California uses a pure comparative negligence system, so even if you’re found partially at fault, your recovery from the other driver gets reduced by your share of responsibility. If you changed lanes without signaling and the other driver was speeding, a court might split fault. But the CVC 22107 violation often tips the scales heavily against the driver who made the unsafe move. This is one reason officers frequently cite this code at accident scenes, and one reason fighting the ticket can matter far beyond the fine itself.

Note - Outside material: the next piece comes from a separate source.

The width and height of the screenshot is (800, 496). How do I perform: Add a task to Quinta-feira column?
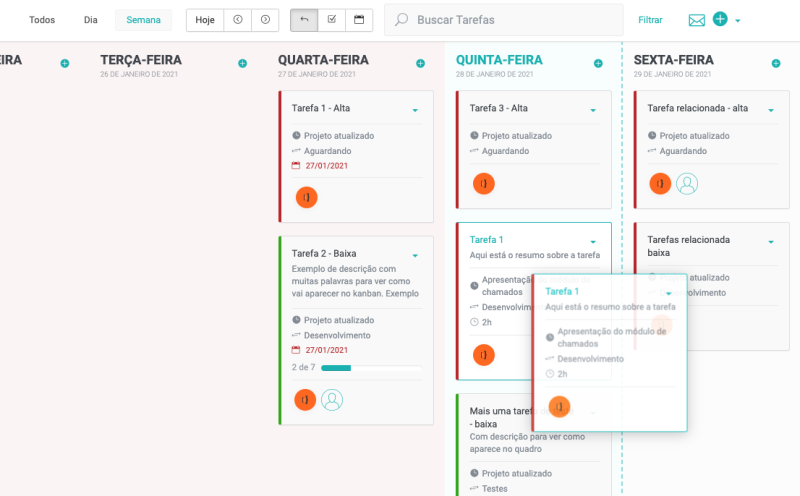[x=598, y=63]
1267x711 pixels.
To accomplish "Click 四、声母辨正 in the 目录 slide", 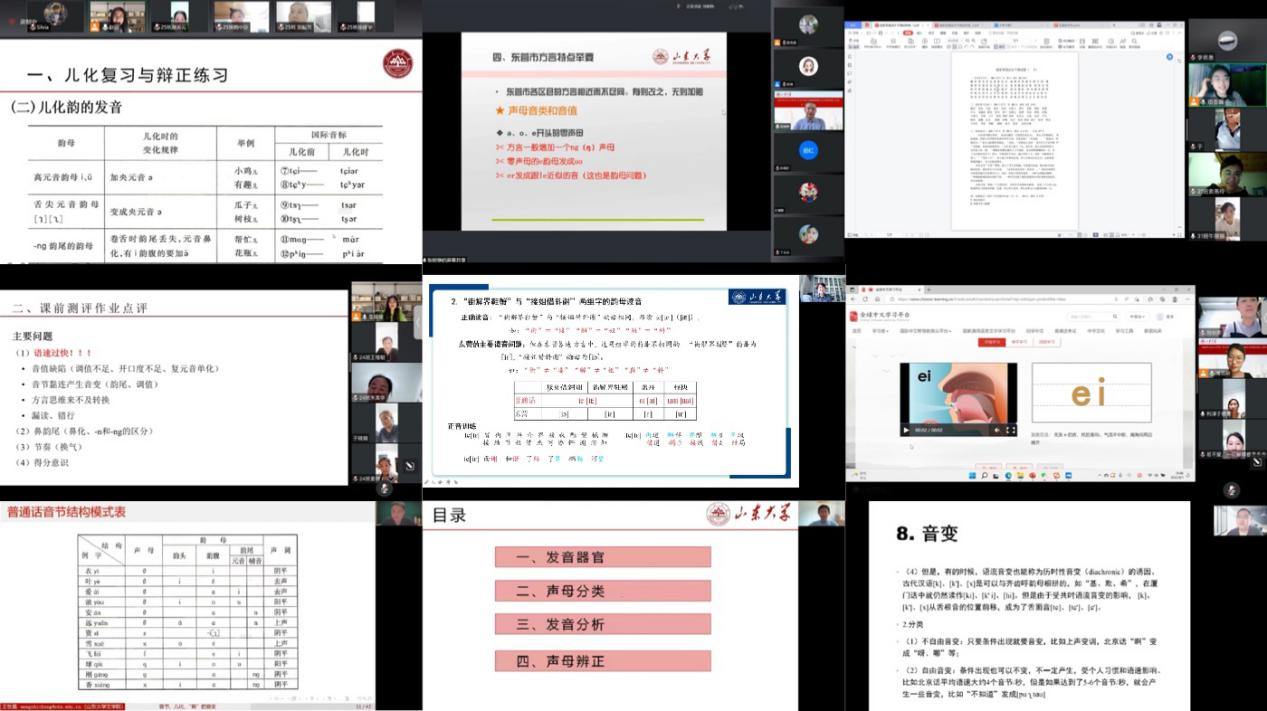I will point(603,660).
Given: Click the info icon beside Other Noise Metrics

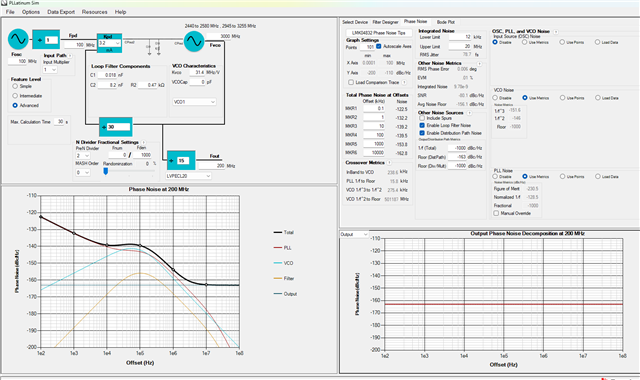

Two defenses come up most often with this violation. The first is that the movement was, in fact, safe under the circumstances. If no vehicle was nearby and no one had to adjust their speed or position, the lane change wasn’t unsafe even if the officer perceived it differently. The statute requires that the movement be made with “reasonable safety” and that the signal be given when another vehicle “may be affected.” If dashcam footage or witness testimony shows the road was clear, that defense has teeth.1California Legislative Information. California Code VEH 22107 – Turning and Stopping and Turning Signals
The second defense is emergency. If you swerved to avoid a sudden hazard like a tire in the road, a pedestrian stepping off the curb, or a vehicle stopping abruptly in front of you, the emergency may justify the lane change even without a signal. Courts recognize that rigid compliance with signaling rules isn’t always possible when split-second decisions are needed for safety.
A practical consideration: CVC 22107 is one of the most common bases for traffic stops in California, and officers sometimes use it as a reason to pull someone over when they’re really investigating something else. The U.S. Supreme Court ruled in Whren v. United States that a traffic stop is valid under the Fourth Amendment as long as the officer had probable cause for the traffic violation, regardless of the officer’s subjective motivation. That means even if you suspect the stop was pretextual, the ticket itself still stands if you actually committed the violation. Your defense has to focus on whether the lane change was genuinely unsafe or unsignaled, not on why the officer decided to pull you over.